Japanese scientists have created a propeller-shaped molecule that could prove to be a useful sensor of biological molecules such as neurotransmitters.

Fig. 1: The propeller-lie molecular sensor can latch onto chiral biomolecules.

The structure of the molecular sensor produced by the researchers (Fig. 1) is based on benzene rings, each of which is made up of six carbon atoms arranged into a hexagon.1 Four of the flat benzene rings are arranged around a central core to form a terephthalamide structure. The rings can either be angled in the same direction — like the blades of a propeller — or at opposing angles. The ‘screw’ of the propeller's blades can similarly be set either clockwise or anticlockwise, mirror-image (chiral) forms just like our left and right hands.

The propeller carries two amide chemical groups that can latch on to chiral biomolecules. The screw of the blades determines how well the biomolecule fits the propeller — just as a right hand fits snugly into a handshake with another right hand, but does not fit so well with an opposing left hand.

The researchers could assess how well the molecules matched up using a technique called circular dichroism (CD) spectroscopy, which measures how well circularly polarized light (twisting clockwise or anticlockwise as it travels) is absorbed by the molecule.

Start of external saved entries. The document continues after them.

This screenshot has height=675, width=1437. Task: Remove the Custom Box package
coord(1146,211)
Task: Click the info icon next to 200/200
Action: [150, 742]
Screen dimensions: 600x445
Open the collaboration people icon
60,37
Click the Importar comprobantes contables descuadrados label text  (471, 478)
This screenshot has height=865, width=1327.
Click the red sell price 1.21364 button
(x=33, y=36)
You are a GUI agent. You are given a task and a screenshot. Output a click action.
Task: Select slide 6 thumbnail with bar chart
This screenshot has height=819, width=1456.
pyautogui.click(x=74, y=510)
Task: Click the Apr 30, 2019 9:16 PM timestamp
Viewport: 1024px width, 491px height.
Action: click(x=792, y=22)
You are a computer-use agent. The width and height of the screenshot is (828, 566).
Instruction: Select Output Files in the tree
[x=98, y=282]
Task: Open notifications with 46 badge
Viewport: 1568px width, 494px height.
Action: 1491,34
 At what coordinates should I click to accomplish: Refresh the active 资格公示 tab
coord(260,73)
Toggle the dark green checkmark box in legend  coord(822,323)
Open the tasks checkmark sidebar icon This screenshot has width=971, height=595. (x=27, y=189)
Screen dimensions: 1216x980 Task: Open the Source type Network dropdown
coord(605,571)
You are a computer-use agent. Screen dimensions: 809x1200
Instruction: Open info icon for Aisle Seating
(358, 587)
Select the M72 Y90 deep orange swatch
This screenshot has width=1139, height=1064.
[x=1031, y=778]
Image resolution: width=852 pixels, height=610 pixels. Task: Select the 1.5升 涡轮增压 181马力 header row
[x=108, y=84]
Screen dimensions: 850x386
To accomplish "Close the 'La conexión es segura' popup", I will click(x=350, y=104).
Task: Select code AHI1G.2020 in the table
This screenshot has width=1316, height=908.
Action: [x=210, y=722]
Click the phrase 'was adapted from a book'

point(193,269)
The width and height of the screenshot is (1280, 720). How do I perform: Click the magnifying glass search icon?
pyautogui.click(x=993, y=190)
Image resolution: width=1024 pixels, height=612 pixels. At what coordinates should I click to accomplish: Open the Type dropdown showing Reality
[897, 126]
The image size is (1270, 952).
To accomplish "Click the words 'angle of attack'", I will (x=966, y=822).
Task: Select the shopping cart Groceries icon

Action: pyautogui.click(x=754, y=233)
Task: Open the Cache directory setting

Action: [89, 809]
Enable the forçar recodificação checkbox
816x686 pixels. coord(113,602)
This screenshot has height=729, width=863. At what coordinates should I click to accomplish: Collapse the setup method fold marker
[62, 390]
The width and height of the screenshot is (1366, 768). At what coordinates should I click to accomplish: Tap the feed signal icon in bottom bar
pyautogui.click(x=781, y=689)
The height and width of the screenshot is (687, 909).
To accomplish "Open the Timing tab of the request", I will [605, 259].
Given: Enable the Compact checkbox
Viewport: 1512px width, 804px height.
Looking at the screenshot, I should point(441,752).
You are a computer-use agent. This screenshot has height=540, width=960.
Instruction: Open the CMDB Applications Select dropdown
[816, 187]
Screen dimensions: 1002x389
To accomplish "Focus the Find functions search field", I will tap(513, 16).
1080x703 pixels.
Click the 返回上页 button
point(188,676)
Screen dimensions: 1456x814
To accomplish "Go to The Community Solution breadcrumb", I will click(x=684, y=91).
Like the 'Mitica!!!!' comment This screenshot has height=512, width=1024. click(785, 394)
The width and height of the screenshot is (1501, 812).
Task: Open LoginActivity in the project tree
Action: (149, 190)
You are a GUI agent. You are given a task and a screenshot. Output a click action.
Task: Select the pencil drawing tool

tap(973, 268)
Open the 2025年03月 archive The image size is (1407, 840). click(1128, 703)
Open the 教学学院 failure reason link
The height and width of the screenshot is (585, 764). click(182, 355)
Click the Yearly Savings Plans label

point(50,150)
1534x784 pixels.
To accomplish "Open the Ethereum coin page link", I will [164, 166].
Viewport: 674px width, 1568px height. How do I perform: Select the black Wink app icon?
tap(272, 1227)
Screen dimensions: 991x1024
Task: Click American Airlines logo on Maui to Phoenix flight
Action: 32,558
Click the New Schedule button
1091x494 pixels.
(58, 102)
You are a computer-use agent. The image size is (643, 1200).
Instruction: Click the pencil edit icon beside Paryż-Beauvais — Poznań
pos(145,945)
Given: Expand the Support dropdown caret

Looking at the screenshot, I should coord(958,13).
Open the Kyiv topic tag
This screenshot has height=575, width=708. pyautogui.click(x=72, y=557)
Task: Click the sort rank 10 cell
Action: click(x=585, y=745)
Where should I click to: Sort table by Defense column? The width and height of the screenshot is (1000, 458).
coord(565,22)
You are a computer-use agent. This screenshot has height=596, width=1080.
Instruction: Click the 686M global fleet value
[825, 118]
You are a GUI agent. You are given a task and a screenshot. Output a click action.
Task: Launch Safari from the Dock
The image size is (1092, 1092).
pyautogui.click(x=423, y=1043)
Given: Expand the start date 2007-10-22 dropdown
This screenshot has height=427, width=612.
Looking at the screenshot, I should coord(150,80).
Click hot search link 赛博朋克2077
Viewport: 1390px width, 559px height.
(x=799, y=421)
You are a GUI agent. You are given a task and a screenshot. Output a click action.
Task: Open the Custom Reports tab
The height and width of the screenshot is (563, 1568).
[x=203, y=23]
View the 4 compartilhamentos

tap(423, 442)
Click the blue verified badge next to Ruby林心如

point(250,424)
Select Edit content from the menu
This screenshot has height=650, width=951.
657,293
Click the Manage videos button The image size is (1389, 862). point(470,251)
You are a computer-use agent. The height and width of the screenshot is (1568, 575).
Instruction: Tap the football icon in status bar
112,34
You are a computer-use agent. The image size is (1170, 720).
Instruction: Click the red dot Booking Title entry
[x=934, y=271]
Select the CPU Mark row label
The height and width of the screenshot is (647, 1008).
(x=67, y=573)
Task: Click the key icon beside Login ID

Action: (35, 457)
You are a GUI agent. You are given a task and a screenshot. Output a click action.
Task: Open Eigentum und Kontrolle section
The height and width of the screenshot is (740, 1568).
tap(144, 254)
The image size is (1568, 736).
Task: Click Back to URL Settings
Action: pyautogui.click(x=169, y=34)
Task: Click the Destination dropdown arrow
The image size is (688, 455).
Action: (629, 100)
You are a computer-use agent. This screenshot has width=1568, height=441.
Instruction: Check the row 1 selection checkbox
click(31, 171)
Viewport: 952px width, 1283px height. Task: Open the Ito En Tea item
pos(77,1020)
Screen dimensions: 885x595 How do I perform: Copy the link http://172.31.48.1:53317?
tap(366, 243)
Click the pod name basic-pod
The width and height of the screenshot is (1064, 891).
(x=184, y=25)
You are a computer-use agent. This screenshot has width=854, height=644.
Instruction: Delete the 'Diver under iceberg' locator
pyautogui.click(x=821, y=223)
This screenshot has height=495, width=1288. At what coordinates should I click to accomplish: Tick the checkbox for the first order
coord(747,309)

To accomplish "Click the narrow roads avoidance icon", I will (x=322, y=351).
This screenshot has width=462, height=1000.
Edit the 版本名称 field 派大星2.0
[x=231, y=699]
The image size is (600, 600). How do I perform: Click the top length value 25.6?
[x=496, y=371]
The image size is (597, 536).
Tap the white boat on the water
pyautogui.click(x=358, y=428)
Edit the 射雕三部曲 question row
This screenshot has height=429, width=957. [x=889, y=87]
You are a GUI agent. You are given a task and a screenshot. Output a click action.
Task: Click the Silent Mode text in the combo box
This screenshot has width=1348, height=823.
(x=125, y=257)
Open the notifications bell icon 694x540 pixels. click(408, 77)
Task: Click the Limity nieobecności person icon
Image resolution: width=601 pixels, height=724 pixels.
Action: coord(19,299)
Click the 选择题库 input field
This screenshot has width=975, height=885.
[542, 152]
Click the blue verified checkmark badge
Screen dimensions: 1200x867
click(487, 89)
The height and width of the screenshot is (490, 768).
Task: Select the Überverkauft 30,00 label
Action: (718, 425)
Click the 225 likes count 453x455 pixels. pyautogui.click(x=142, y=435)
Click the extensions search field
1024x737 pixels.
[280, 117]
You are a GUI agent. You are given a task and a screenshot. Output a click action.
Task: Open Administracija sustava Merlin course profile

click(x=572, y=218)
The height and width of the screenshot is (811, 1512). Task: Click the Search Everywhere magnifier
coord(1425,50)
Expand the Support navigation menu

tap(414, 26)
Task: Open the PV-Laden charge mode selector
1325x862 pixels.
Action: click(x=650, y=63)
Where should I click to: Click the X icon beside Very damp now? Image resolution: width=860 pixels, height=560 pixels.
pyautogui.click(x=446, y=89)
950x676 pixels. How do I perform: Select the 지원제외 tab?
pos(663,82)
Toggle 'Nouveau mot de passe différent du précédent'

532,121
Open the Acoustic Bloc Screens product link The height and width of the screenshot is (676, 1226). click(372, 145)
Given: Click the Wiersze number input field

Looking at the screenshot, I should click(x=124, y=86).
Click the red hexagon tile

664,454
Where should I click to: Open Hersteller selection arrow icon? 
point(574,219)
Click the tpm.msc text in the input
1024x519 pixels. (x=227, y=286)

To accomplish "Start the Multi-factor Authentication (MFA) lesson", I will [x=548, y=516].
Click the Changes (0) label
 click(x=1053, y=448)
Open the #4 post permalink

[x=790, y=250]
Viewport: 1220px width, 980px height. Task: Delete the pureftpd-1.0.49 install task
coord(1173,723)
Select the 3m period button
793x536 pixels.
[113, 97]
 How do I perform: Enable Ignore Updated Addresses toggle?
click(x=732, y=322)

This means that the propeller can reveal the chirality of a biomolecule. The researchers demonstrated the propeller's function by sensing the chirality of the neurotransmitter (–)-phenylephrine. “As far as we know, our molecules are the first propellers to achieve chirality sensing,” says Takanori Suzuki of Hokkaido University, who led the research team.

The size of the CD signal also provides extra information about the shape of the biomolecule, and the propeller can differentiate between a single biomolecule with two binding points and two biomolecules with one binding point each.

Suzuki says that the propeller could be modified so that binding to one molecule then triggers further actions, such as enabling it to bind to a second molecule or activating a catalyst. For now, the team are trying to improve the sensitivity of the system, and hope to add a fluorescent group to their propeller to produce a visible flash when it binds to a biomolecule.